ИСХОДНЫЙ ТЕКСТ:
-------------------------

К тому же, у нас еще не до конца раскрыт потенциал наших программистов, «айтишников» и вообще специалистов по оцифровыванию разного рода экономических и производственных решений. Здесь у нас очень неплохой потенциал.

Так, с экспортной выручки наших «айтишников» мы зарабатываем порядка 9−10 миллиардов долларов в год.

«СП»: — Так где же эти самые миллиарды?

— Все дело в том, что мы часто работаем под франшизами других компаний на мировых рынках, и в значительной степени эти средства достаются как раз им.

«СП»: — Эту ситуацию как-то можно исправить?

— А здесь мы упираемся во второе слагаемое нашего прорыва в сфере высоких технологий. Это, собственно, стимулирование инвестиционного климата, который побуждал бы инвесторов вкладывать средства внутри России. И вот это у нас на сегодняшний день самое узкое и уязвимое место.

«СП»: — Ну, эту проблему мы поднимали уже не раз, пытаясь разобраться, кто же в итоге за ее появление отвечает. А вот за то, что в сфере высоких технологий мы все же способны кое-что сделать, кого благодарить в первую очередь? Неужто инновационный центр «Сколково» приносит свои плоды?

— Уповать на него, конечно, не стоит. Но и со счетов Сколково скидывать нельзя, его вклад во все это дело довольно очевиден.

Однако с этим-то как раз связана еще одна очень острая проблема. Дело в том, что нам таких инновационных центров надо несколько десятков по всей России. И это для правительства большая головная боль: лепить ли тут очередное «лоскутное одеяло» из разного рода локальных стимулирующих режимов, либо создавать общие стимулирующие условия для бизнеса в целом?

-------------------------

Строки из источника данных:
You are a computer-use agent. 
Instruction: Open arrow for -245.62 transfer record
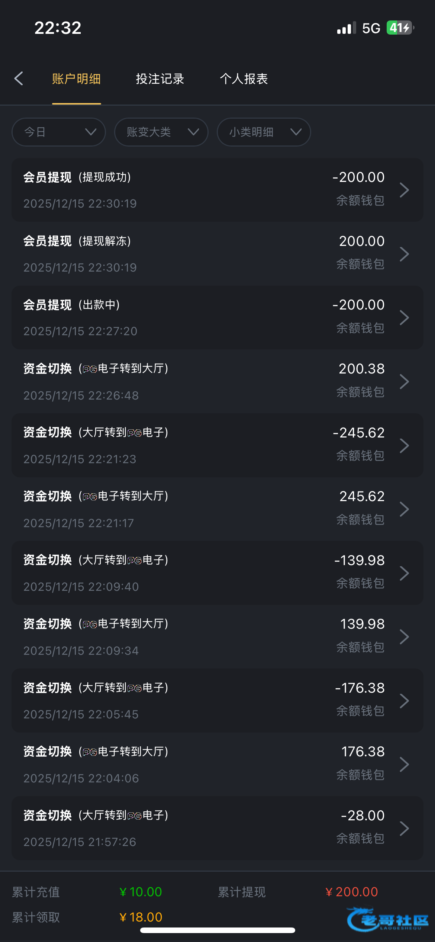(404, 445)
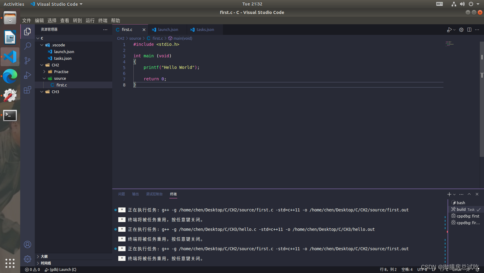This screenshot has width=484, height=273.
Task: Add a new terminal with the plus icon
Action: (x=449, y=194)
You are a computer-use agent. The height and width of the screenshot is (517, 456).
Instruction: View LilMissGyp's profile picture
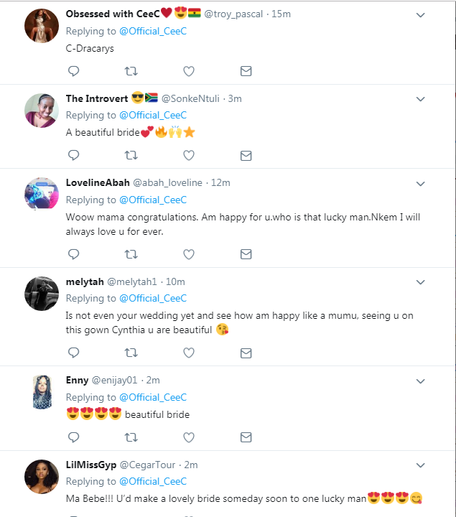(42, 477)
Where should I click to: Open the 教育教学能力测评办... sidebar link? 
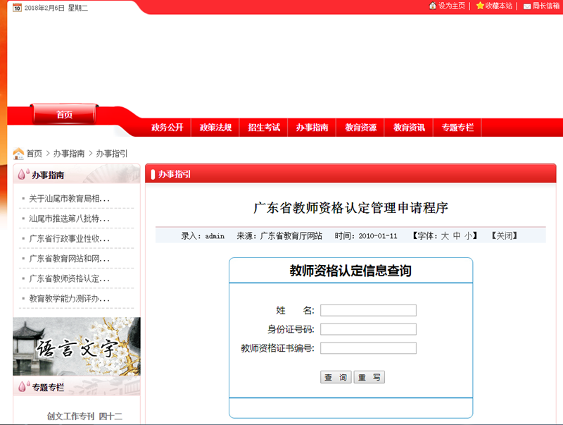tap(69, 298)
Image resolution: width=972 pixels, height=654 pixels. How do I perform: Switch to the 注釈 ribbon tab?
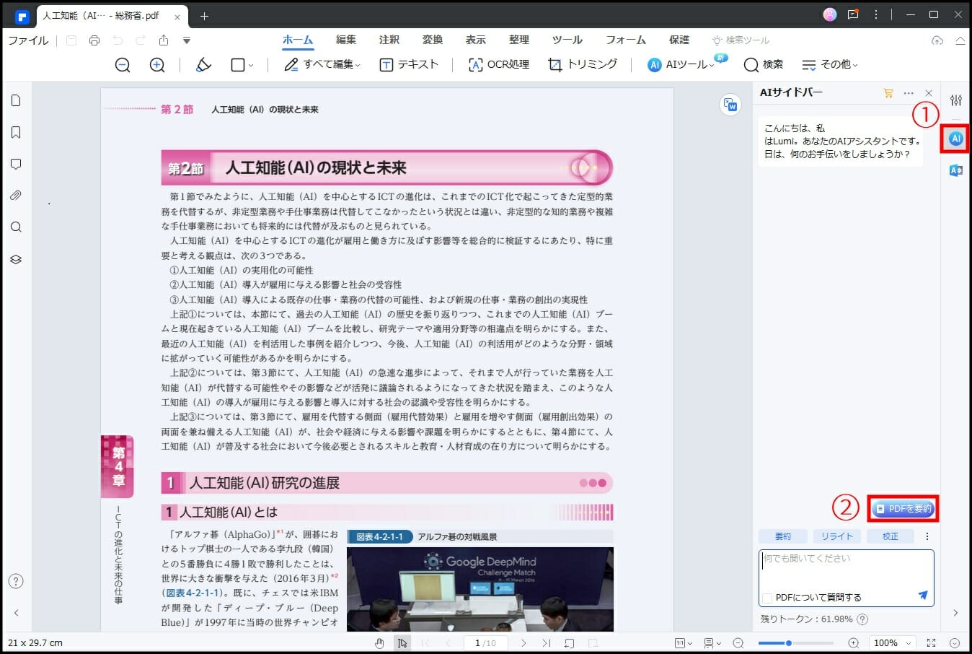pyautogui.click(x=389, y=40)
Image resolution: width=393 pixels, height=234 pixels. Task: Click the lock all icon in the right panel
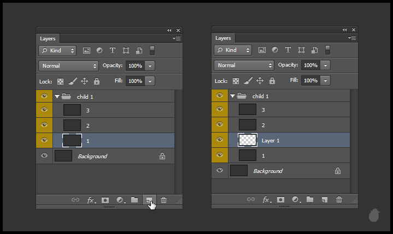[x=272, y=81]
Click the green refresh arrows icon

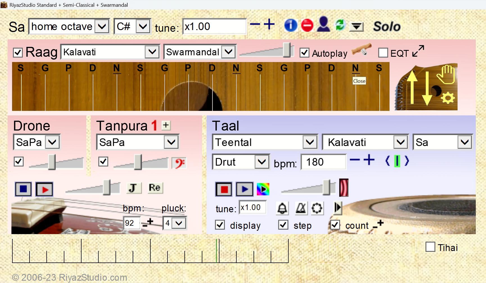340,25
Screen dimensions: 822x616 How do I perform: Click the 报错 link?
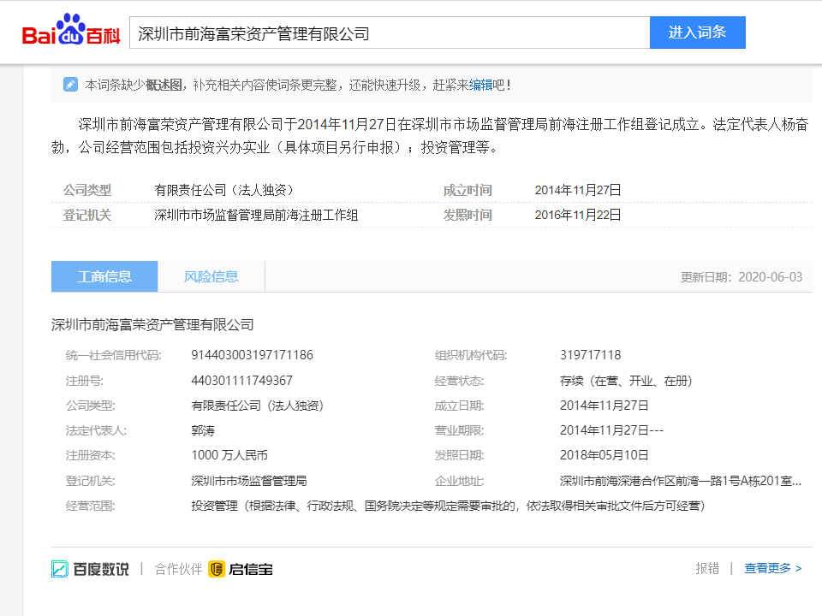click(707, 568)
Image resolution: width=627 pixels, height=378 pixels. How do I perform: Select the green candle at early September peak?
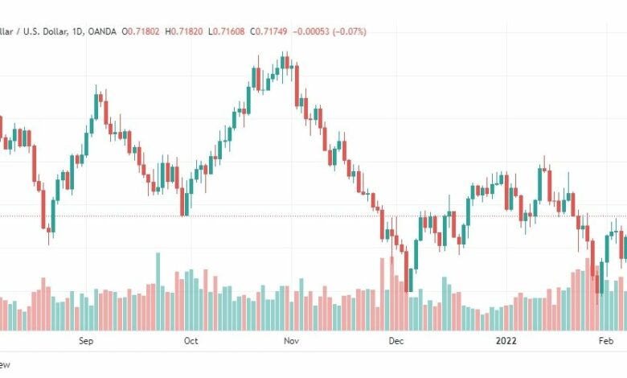pos(96,105)
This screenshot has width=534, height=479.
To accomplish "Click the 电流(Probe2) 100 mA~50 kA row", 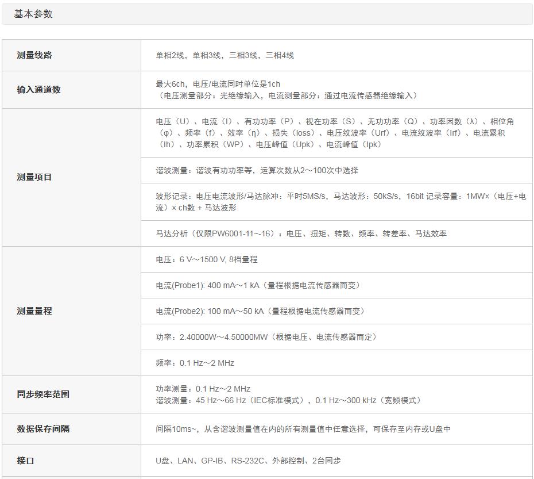I will [260, 311].
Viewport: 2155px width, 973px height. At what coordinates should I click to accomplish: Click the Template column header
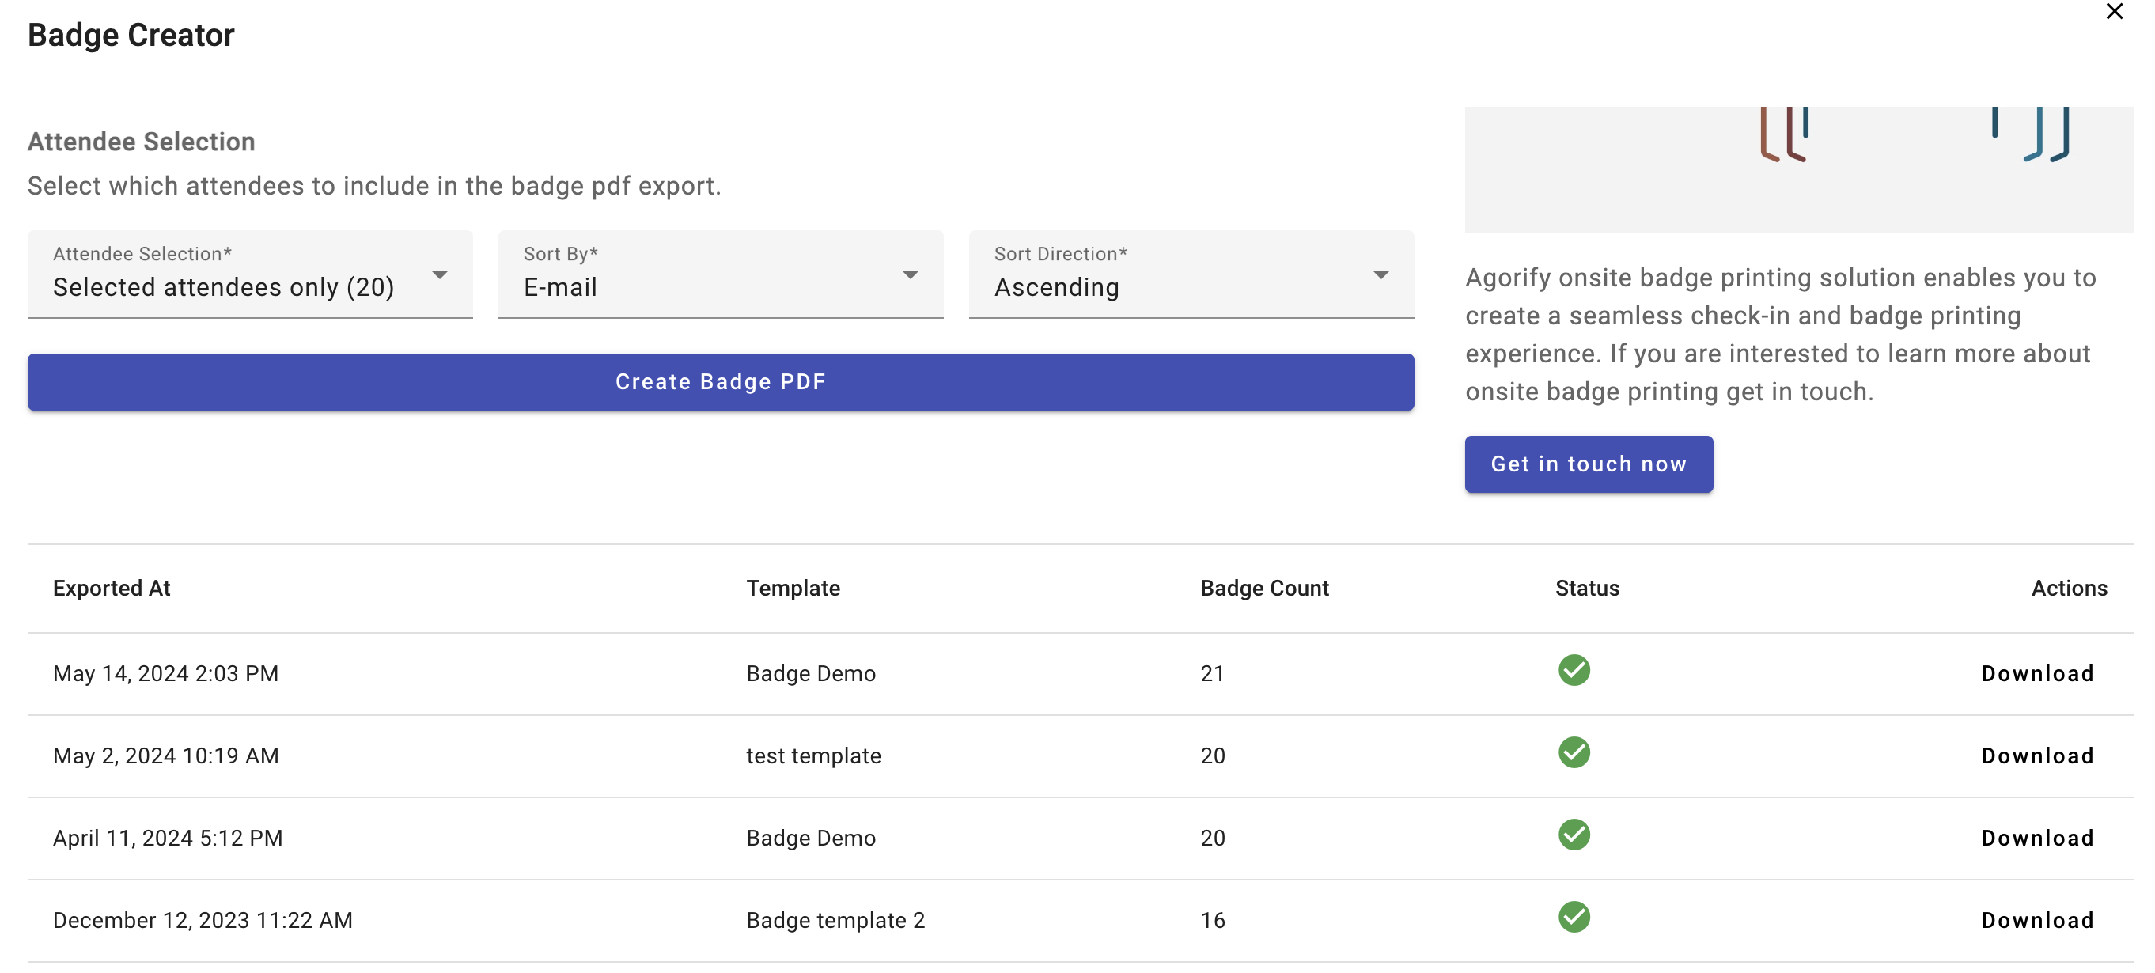tap(792, 588)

-------------------------

ЧТО НУЖНО СДЕЛАТЬ: Сколько в год, согласно исходному тексту, зарабатывается на экспортной выручке «айтишников»?

ОТВЕТ НА ЗАДАНИЕ: Порядка 9−10 миллиардов долларов в год.